05/10/2022, 12:41 AM
Does the
FLEET_SERVER_CERT
config only accept paths to the cert? Does it also accept the full cert itself set in the ENV var? Heroku does not allow persist files in their directory I think, so it is not possible to put it into a path.
zwass

zwass

05/10/2022, 12:43 AM
It expects the path to the cert.
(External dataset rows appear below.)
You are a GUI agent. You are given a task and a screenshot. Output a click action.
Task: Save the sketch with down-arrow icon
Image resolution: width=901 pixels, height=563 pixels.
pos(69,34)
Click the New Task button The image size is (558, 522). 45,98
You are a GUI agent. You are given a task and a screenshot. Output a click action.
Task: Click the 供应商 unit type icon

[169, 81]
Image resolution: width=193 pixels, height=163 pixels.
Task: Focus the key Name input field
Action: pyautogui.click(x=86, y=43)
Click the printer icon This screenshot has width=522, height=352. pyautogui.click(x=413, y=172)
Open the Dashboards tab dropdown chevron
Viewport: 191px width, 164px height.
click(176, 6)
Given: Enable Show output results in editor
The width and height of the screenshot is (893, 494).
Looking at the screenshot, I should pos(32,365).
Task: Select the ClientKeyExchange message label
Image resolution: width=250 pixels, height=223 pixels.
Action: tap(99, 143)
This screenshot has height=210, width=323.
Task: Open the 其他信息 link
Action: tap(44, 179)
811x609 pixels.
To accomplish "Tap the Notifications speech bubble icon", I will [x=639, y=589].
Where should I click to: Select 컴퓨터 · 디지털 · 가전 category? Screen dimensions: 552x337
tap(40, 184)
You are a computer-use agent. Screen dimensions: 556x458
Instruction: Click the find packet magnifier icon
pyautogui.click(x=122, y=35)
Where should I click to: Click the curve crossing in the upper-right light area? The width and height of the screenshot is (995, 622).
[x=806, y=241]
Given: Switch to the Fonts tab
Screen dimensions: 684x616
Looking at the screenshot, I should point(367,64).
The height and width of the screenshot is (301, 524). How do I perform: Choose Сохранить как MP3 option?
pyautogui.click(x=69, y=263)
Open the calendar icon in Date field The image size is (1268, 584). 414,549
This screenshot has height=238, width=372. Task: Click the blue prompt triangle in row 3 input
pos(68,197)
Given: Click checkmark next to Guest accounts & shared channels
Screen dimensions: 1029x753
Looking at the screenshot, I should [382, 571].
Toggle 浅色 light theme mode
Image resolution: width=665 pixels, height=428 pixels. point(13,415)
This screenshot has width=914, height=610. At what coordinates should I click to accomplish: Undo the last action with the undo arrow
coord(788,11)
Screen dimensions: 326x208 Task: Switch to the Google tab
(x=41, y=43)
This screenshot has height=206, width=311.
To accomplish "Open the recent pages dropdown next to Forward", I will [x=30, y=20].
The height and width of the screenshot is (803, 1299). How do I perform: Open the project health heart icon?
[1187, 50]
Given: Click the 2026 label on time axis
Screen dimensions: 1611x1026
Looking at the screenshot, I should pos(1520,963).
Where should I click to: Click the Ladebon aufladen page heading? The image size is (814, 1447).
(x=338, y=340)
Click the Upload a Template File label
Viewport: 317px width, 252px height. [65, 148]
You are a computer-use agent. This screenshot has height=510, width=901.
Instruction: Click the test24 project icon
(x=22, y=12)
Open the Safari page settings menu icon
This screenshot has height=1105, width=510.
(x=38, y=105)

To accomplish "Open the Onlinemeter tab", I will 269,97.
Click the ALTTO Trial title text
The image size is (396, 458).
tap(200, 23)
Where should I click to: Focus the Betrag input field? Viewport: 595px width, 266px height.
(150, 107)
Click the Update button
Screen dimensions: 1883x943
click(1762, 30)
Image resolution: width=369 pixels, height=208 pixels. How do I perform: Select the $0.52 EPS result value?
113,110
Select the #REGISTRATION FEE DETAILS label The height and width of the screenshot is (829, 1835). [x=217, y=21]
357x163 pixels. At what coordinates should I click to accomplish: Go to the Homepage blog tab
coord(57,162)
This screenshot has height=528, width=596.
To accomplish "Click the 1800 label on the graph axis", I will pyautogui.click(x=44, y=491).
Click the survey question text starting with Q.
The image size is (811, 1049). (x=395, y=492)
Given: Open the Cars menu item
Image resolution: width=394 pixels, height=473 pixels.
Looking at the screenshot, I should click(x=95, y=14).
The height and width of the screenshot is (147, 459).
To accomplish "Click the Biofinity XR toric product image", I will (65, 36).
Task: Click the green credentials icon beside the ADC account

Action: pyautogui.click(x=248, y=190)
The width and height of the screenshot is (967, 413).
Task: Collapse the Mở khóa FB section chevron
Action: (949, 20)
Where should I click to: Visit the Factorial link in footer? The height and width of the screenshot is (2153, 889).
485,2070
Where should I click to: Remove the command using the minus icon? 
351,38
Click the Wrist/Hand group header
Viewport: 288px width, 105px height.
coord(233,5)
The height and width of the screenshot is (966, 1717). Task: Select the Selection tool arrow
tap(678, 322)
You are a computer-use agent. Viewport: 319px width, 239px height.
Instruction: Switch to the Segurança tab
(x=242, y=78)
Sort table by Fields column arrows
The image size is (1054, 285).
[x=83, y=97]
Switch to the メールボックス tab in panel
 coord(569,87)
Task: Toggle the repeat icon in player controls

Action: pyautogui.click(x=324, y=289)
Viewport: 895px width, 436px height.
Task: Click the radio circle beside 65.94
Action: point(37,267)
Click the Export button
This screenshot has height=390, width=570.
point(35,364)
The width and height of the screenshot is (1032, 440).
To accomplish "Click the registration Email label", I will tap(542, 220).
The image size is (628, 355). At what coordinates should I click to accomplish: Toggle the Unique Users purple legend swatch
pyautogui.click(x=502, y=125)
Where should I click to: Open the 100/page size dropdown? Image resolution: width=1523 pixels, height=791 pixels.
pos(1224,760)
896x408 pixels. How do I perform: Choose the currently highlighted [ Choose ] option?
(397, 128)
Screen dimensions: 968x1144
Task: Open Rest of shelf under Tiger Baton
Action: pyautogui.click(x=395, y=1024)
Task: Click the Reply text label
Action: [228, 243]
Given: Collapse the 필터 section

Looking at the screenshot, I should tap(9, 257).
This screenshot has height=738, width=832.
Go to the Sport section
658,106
For deploying on Heroku, I'd think you might want to have Heroku terminate TLS and run Fleet with
FLEET_SERVER_TLS=FALSE
.
12:44 AM
Alternatively, maybe you could do something like
echo $CERT_VALUE > cert.pem && fleet serve
?
Mo Zhu

Mo Zhu

05/10/2022, 12:46 AM
If I do FLEET_SERVER_TLS=FALSE, then i’ll lose the security between the osqueryd and the fleet back-end?
12:46 AM
If I do the echo approach, that would go in the Procfile?
zwass

zwass

05/10/2022, 12:46 AM
echo approach would go in the procfile, yeah
12:47 AM
Turning off TLS on the Fleet server would only work if Heroku can terminate TLS (which is very common to do with a load balancer).
12:48 AM
It's a bit hard to tell from the Heroku docs, but I think you'd just be able to turn on SSL on Heroku and leave it off on the Fleet server. This would effectively have Heroku terminating TLS like a load balancer.
Mo Zhu

Mo Zhu

05/10/2022, 12:51 AM
yeah I think all requests to a heroku server gets put through their load balancer.
12:51 AM
cool I will try that…
zwass

zwass

05/10/2022, 12:51 AM
I suspect their load balancer would then send plain HTTP requests to the Fleet server. If that's the case, you can turn off the TLS termination in Fleet.
Mo Zhu

Mo Zhu

05/10/2022, 12:52 AM
yup that’s exactly it.
zwass

zwass

05/10/2022, 12:52 AM
That's how most of our reference implementations work.